Friday, September 20, 2013

Nerve injuries in shoulder surgery

Iatrogenic Nerve Injuries During Shoulder Surgery

These authors reviewed the records of patients evaluated in a brachial plexus specialty clinic from 2000 to 2010 identifying 26 patients with iatrogenic nerve injury secondary to shoulder surgery (neurologically intact prior to surgery, treated with an open or arthroscopic shoulder procedure, and with a postoperative nerve injury). 

The average age was 43 years (17 - 72). The patients presented to the clinic at an average of 5.4 months after surgery.  7 nerve injuries resulted from open instability procedures, 9 from arthroscopic surgery, 4 from total shoulder arthroplasty, and 6 from a combined open and arthroscopic operation. The injury occurred at the level of the brachial plexus in 13 patients and at a terminal nerve branch in 13. 15 patients (58%) did not recover nerve function after observation. A structural nerve injury (laceration or suture entrapment) occurred in 9 patients (35%), including eight of the thirteen who presented with a terminal nerve branch injury and one of the thirteen who presented with an injury at the level of the brachial plexus.

Of particular interest to the shoulder arthroplasty surgeon is the observation that 3 of the 4 injuries associated with shoulder arthroplasty involved C5 and C6 nerve roots and/or the upper trunk of the brachial plexus. Two of these patients had regional nerve blocks, raising the possibility of block related nerve injury. There were no structural nerve injuries. 

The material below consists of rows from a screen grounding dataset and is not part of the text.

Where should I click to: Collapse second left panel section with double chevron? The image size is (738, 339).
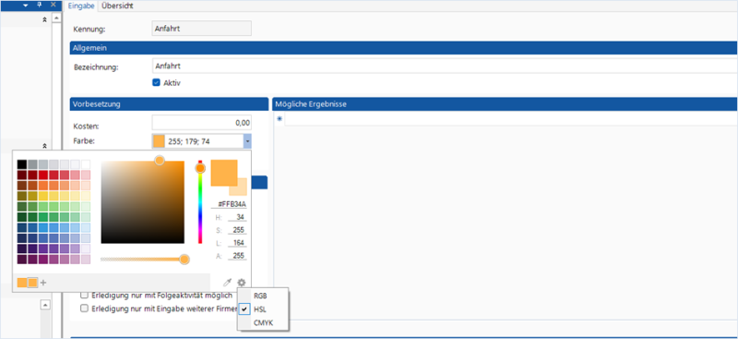[44, 146]
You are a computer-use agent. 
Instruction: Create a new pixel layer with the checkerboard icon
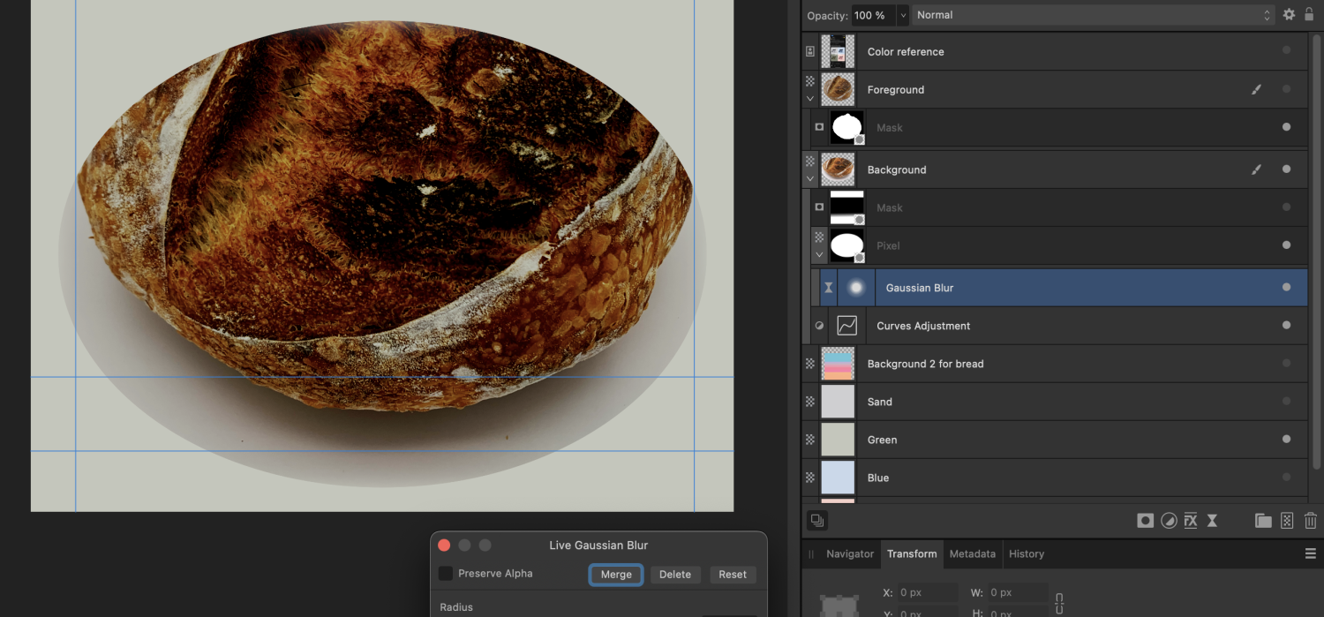[x=1287, y=521]
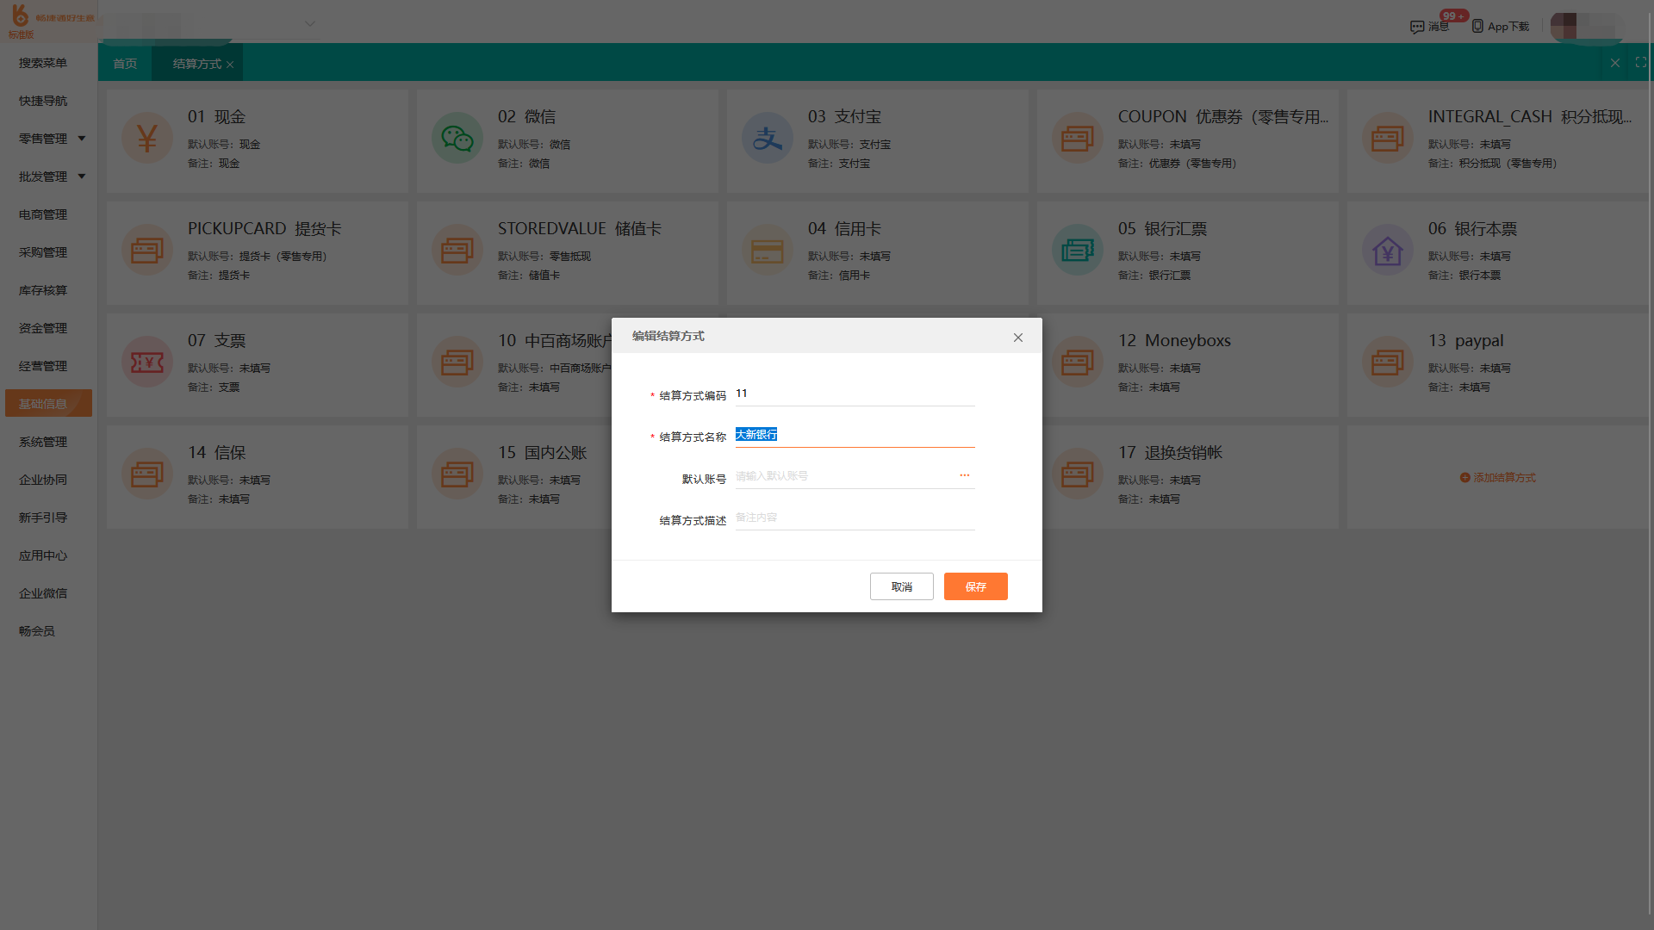Click the stored value card icon
Image resolution: width=1654 pixels, height=930 pixels.
[x=457, y=249]
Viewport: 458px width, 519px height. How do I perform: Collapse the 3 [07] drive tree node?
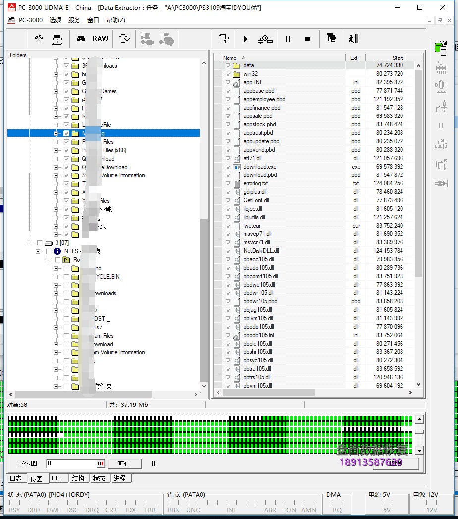pos(29,243)
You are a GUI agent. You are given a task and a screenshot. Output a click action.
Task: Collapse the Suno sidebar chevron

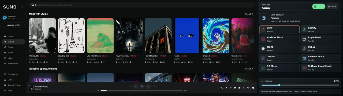22,7
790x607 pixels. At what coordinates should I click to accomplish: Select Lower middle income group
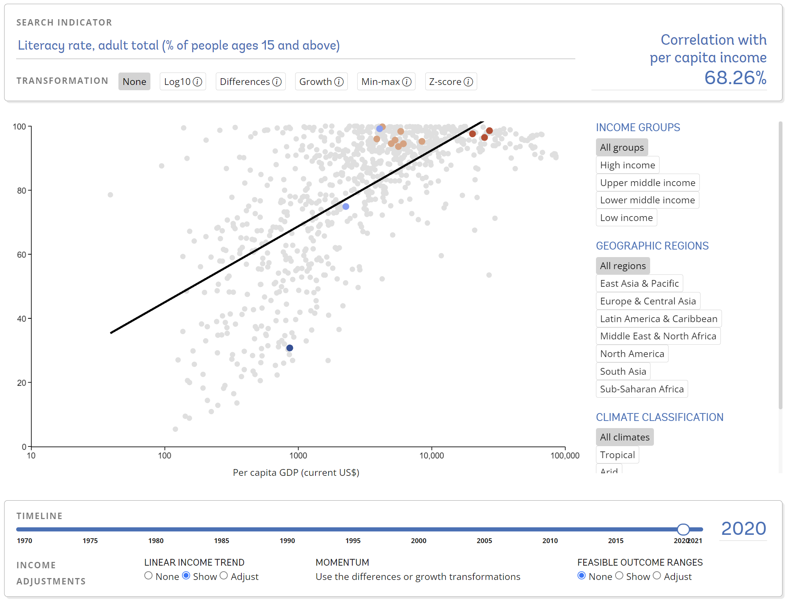tap(647, 200)
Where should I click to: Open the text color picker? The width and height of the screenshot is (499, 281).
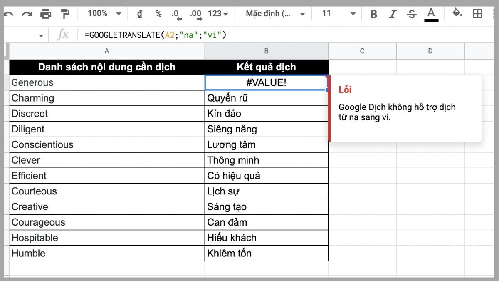(431, 13)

As has been pointed out in the article Peripheral nerve function during shoulder arthroplasty using intraoperative nerve monitoring, the extreme positions necessary to perform a shoulder arthroplasty may put the upper plexus at risk from traction. Of particular concern is the 'barber poling' of the musculocutaneous nerve (C5 and 6) around the humerus when the arm is externally rotated and extended. This seems to be a particular problem in patients having limited external rotation before surgery. 

Our current practice is to limit to to 10 seconds the time the humerus is in an extreme position, giving the nerves 'a drink' with the arm in neutral before returning to the extreme position.